Mandamás
El International Rugby Board (IRB), como cualquier otra coorporación deportiva, ha dejado en claro una vez más que no permite ninguna señal de protesta de los que protagonizan el juego. El reclamo sudafricano por la sanción al segunda línea de los Springboks, Bakkies Botha, durante la serie con los Lions derivó en una sanción para la Unión de ese país, los jugadores y el staff de los Boks.
Un tribunal especial, compuesto por John Hansen (Nueva Zelanda), John Eales (mítico capitán de los Wallabies) y el argentino Guillermo Tragant (quien fue miembro del comité de disciplina en el último Mundial), determinó una multa de 10.000 libras esterlinas para la SARU, 1.000 para el capitán Jon Smit y 200 para cada jugador.
De todos modos, la sanción estuvo a punto de ser bastante más dura, incluso con la suspensión por un largo tiempo para todos los involucrados.

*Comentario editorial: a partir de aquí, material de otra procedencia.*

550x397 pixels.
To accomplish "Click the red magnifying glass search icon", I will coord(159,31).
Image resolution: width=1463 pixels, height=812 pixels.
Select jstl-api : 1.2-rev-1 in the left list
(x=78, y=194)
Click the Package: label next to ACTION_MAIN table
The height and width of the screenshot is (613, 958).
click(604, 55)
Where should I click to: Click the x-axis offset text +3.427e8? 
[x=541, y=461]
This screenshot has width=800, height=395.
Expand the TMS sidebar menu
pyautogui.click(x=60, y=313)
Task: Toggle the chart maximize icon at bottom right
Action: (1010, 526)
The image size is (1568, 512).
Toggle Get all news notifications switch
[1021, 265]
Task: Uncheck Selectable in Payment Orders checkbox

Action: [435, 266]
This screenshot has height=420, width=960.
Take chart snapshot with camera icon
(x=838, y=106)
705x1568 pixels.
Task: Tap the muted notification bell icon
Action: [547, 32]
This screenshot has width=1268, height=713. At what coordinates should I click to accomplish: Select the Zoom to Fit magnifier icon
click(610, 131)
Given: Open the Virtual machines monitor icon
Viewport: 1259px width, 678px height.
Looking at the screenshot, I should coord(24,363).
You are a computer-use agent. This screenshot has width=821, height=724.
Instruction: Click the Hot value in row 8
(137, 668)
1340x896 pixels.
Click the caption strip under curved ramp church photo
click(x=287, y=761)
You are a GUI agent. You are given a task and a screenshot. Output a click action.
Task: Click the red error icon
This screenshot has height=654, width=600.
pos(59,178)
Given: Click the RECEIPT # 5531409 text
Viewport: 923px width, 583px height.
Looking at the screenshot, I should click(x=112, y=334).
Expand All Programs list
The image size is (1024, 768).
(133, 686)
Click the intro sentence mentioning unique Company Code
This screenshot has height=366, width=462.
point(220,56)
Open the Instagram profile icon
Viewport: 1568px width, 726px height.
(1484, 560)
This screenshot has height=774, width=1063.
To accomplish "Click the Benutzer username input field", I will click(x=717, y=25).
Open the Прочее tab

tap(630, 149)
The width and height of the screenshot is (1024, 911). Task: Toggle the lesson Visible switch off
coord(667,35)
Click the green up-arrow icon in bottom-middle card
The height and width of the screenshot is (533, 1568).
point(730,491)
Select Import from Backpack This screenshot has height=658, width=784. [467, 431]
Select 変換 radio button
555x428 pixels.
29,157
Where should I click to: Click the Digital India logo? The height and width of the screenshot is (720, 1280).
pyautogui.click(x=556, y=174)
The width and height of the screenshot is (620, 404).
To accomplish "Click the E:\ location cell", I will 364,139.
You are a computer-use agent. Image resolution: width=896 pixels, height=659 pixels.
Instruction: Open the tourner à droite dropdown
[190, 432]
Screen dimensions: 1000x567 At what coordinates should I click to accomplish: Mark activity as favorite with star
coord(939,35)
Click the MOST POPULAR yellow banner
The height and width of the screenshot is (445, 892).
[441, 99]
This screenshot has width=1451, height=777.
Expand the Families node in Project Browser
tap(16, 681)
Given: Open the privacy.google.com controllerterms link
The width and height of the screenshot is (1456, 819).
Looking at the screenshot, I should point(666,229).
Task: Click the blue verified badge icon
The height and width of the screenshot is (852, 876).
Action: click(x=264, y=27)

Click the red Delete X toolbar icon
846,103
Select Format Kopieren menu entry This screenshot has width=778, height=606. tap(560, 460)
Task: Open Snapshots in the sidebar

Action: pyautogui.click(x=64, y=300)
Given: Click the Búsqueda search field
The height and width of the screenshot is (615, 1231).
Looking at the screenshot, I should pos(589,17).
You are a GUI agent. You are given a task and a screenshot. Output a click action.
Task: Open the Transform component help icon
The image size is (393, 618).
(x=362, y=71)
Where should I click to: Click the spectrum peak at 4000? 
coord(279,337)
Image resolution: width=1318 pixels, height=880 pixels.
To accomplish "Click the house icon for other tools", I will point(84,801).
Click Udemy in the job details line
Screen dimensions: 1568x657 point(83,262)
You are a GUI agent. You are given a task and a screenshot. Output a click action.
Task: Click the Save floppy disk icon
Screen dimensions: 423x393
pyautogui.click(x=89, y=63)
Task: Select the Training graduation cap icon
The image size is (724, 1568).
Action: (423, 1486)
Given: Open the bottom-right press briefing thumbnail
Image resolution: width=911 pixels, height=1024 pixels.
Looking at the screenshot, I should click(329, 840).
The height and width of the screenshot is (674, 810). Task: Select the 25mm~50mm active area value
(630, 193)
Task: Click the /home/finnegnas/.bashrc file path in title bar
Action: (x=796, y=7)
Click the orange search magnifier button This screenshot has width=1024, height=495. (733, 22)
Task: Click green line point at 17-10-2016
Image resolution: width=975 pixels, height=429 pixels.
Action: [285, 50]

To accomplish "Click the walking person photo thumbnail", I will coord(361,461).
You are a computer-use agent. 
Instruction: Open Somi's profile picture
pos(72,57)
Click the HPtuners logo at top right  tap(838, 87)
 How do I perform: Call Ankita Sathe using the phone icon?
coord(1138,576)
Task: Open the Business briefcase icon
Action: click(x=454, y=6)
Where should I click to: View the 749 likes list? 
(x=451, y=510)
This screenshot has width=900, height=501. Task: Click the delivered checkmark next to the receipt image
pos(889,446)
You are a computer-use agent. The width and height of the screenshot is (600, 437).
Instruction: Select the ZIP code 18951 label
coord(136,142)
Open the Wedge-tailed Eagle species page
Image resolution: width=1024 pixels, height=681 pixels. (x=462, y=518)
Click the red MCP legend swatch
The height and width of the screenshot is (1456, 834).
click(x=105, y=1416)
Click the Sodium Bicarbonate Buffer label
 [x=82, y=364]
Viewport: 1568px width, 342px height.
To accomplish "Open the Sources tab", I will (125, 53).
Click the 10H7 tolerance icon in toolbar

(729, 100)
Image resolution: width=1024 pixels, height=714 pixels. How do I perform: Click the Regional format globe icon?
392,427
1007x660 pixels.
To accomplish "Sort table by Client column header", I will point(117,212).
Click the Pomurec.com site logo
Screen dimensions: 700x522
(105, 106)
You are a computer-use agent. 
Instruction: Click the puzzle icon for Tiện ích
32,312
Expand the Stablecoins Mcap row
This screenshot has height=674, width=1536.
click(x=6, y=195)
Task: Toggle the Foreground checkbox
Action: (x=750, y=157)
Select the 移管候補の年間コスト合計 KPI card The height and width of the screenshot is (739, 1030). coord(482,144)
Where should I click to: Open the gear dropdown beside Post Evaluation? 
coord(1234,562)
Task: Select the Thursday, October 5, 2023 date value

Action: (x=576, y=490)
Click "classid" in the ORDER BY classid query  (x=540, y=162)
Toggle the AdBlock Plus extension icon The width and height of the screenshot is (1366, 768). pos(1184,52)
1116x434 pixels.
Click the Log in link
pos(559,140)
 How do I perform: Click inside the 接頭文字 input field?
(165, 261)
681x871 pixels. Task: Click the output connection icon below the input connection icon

Botha fue suspendido en su momento por dos semanas por haber cargado ilícitamente en un ruck contra el galés Adam Jones, quien por esa acción quedó con un hombro dislocado. Al siguiente test, todos los integrantes de los Springboks ingresaron a la cancha con un brazalete que rezaba “Justice 4”, por el número de camiseta del áspero segunda línea.
La sanción indica la “mala conducta” de los sudafricanos y considera que se trató de “una falta de respeto y consideración para los rivales”, agregando que el campo de juego “no es lugar para protestas”.
En su descargo -del que participaron el entrenador Peter De Villiers y Smit- los sudafricanos defendieron su protesta y, según el IRB, no se registró ninguna disculpa ni señal de arrepentimiento.